# EXERCISE TASK:
Retype the items from the line containing "Edit order MO00004 with pencil icon" through the line containing "Looking at the screenshot, I should pos(745,566).", inclusive, with no changes.

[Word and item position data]
^^^^^^^^
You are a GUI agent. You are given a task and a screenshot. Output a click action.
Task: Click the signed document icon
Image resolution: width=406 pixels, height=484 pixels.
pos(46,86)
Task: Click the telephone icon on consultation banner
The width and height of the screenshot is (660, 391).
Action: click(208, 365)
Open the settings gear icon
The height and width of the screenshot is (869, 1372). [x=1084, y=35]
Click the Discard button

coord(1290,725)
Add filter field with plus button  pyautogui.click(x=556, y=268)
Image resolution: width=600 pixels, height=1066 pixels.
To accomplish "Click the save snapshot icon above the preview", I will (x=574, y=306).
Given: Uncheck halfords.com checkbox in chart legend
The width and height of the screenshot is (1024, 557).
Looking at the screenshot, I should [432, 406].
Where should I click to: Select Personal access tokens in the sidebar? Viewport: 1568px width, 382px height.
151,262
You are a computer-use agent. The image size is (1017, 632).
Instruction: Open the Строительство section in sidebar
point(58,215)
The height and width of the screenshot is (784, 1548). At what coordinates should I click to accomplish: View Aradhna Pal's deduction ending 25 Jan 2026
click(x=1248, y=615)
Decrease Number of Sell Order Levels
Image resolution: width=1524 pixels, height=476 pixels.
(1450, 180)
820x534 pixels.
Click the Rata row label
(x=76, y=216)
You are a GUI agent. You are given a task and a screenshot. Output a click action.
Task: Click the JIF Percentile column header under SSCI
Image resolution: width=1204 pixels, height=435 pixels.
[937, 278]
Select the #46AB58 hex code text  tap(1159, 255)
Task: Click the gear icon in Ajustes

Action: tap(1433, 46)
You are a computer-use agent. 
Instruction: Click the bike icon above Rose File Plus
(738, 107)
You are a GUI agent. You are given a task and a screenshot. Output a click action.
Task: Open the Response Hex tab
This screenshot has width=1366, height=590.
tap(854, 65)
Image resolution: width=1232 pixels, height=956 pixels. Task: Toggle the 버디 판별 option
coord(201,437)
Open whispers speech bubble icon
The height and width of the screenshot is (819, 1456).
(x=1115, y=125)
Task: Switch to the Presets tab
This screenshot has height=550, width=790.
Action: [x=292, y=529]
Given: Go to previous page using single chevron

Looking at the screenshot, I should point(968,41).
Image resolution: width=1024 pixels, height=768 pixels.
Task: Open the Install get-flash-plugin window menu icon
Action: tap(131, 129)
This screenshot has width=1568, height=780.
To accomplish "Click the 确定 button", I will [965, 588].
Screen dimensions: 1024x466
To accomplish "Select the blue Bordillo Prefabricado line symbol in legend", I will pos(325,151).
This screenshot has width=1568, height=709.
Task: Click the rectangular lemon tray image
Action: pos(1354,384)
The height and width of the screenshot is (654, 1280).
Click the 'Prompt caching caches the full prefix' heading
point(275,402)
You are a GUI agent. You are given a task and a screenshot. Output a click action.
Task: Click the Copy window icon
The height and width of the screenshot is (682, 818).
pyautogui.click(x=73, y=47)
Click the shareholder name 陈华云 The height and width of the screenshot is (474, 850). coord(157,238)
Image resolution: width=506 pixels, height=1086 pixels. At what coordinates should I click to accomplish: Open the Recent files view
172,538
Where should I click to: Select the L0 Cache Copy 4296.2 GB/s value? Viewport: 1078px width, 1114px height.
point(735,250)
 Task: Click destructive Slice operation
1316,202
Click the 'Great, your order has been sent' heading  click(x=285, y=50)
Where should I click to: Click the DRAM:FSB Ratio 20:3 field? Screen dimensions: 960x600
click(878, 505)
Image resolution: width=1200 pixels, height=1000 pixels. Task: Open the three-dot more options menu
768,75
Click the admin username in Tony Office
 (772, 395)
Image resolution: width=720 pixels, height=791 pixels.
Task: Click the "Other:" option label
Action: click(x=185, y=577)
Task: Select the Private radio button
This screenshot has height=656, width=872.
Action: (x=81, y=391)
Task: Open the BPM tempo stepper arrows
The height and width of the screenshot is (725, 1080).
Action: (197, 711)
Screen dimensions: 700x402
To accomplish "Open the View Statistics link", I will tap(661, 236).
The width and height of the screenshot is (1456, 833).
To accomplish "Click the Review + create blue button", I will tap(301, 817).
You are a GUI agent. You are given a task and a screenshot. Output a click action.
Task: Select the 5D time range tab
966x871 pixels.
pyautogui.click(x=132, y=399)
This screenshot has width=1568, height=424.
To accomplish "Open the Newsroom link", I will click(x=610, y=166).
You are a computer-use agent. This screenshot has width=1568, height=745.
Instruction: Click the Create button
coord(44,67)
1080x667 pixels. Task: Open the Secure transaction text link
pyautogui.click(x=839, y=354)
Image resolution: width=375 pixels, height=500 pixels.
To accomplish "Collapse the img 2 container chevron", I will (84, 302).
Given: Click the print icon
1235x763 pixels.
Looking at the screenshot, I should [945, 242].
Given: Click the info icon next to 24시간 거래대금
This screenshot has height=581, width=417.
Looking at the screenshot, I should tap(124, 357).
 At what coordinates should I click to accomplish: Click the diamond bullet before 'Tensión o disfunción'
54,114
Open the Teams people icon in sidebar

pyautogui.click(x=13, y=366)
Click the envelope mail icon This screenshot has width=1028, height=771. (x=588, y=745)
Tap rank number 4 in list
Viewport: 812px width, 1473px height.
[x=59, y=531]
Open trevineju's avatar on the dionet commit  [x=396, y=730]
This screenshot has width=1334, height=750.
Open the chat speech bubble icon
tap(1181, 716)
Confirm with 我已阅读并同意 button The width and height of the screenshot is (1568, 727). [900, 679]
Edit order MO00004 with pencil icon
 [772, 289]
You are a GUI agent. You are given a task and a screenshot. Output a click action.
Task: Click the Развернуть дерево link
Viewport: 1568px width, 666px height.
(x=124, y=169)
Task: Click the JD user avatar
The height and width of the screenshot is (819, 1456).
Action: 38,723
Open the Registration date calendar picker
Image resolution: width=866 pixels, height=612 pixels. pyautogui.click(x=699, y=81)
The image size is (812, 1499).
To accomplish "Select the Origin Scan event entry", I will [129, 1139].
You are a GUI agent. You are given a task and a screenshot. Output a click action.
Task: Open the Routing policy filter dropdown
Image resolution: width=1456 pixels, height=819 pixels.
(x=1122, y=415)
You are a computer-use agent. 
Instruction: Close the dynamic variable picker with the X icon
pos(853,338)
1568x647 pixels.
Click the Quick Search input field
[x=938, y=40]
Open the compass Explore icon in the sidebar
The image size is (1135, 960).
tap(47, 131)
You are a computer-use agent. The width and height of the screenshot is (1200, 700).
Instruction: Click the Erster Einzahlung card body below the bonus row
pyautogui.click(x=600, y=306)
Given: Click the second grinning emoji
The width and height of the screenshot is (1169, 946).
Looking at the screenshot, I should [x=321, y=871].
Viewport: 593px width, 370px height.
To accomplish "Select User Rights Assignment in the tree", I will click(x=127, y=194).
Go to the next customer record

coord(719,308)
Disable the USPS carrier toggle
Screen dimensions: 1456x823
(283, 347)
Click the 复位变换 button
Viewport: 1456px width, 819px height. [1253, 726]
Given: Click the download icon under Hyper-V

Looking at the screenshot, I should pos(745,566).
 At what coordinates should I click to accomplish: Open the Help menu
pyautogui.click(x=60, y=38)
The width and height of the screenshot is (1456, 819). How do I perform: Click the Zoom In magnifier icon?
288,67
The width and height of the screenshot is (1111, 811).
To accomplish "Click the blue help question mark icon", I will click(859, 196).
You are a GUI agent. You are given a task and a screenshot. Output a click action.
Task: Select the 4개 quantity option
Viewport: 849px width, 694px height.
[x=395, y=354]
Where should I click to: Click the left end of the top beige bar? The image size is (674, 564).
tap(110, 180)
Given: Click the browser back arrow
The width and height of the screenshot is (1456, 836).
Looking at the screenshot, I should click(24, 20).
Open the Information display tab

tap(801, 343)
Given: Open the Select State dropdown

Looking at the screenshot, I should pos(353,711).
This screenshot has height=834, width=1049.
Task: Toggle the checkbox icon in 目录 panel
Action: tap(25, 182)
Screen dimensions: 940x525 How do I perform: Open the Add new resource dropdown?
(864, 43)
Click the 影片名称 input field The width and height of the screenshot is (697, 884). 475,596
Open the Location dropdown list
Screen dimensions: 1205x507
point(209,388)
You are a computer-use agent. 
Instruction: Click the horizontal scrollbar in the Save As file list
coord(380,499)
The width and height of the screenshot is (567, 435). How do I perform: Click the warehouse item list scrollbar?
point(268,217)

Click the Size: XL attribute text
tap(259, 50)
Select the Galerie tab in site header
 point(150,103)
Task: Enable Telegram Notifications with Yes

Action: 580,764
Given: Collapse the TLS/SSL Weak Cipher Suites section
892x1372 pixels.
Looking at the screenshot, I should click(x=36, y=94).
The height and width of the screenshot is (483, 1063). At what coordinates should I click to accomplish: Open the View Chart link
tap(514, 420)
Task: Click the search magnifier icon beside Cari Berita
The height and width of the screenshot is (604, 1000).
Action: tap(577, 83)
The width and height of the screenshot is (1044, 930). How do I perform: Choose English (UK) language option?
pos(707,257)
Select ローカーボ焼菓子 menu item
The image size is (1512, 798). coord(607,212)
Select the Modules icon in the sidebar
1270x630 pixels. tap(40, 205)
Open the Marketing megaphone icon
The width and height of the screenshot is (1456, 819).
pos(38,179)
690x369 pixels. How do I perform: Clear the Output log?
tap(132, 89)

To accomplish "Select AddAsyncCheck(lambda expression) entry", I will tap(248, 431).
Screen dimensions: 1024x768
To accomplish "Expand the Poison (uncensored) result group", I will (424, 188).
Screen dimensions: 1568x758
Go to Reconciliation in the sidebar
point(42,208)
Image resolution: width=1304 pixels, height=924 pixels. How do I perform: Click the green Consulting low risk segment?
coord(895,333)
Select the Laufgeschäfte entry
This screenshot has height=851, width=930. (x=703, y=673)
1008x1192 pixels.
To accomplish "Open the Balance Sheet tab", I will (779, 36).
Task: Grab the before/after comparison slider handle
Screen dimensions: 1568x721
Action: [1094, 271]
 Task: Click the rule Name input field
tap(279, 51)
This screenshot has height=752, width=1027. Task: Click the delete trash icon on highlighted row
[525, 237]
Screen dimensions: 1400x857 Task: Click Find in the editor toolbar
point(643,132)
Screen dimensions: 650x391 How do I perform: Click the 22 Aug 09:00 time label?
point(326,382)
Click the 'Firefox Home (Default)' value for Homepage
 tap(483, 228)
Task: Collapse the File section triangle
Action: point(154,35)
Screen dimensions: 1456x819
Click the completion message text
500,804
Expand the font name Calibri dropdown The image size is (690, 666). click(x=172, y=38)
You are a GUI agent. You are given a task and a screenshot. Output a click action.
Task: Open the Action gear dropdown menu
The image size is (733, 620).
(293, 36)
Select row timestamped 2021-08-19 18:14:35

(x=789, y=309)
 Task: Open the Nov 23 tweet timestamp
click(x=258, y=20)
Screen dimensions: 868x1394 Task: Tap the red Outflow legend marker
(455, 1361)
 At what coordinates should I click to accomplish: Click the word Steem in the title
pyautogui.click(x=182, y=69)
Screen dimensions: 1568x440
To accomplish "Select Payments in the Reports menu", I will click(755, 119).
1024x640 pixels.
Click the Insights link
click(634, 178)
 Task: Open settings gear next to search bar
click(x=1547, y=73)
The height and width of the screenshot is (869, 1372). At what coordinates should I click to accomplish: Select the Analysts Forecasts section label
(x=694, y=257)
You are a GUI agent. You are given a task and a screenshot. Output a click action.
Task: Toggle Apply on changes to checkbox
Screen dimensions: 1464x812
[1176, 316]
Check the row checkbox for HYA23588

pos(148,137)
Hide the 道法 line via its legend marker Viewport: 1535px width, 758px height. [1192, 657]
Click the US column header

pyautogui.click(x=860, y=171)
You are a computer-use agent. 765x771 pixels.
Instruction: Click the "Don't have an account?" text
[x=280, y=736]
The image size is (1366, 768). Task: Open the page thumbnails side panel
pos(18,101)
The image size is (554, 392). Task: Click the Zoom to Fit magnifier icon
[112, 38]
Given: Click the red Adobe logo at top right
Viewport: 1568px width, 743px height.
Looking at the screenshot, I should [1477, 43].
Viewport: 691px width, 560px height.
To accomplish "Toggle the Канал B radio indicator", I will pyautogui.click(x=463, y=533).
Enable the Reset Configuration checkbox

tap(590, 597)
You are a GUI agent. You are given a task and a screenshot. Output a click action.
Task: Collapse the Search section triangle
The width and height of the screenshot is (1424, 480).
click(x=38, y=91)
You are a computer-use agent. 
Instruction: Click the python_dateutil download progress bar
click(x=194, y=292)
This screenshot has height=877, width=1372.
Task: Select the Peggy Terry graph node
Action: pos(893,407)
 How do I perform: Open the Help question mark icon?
^^^^^^^^
# TASK RESULT:
Edit order MO00004 with pencil icon
 [772, 289]
You are a GUI agent. You are given a task and a screenshot. Output a click action.
Task: Click the Развернуть дерево link
Viewport: 1568px width, 666px height.
(x=124, y=169)
Task: Click the JD user avatar
The height and width of the screenshot is (819, 1456).
Action: 38,723
Open the Registration date calendar picker
Image resolution: width=866 pixels, height=612 pixels. pyautogui.click(x=699, y=81)
The image size is (812, 1499).
To accomplish "Select the Origin Scan event entry", I will [129, 1139].
You are a GUI agent. You are given a task and a screenshot. Output a click action.
Task: Open the Routing policy filter dropdown
Image resolution: width=1456 pixels, height=819 pixels.
(x=1122, y=415)
You are a computer-use agent. 
Instruction: Close the dynamic variable picker with the X icon
pos(853,338)
1568x647 pixels.
Click the Quick Search input field
[x=938, y=40]
Open the compass Explore icon in the sidebar
The image size is (1135, 960).
tap(47, 131)
You are a computer-use agent. The width and height of the screenshot is (1200, 700).
Instruction: Click the Erster Einzahlung card body below the bonus row
pyautogui.click(x=600, y=306)
Given: Click the second grinning emoji
The width and height of the screenshot is (1169, 946).
Looking at the screenshot, I should [x=321, y=871].
Viewport: 593px width, 370px height.
To accomplish "Select User Rights Assignment in the tree", I will click(x=127, y=194).
Go to the next customer record

coord(719,308)
Disable the USPS carrier toggle
Screen dimensions: 1456x823
(283, 347)
Click the 复位变换 button
Viewport: 1456px width, 819px height. [1253, 726]
Given: Click the download icon under Hyper-V

Looking at the screenshot, I should pos(745,566).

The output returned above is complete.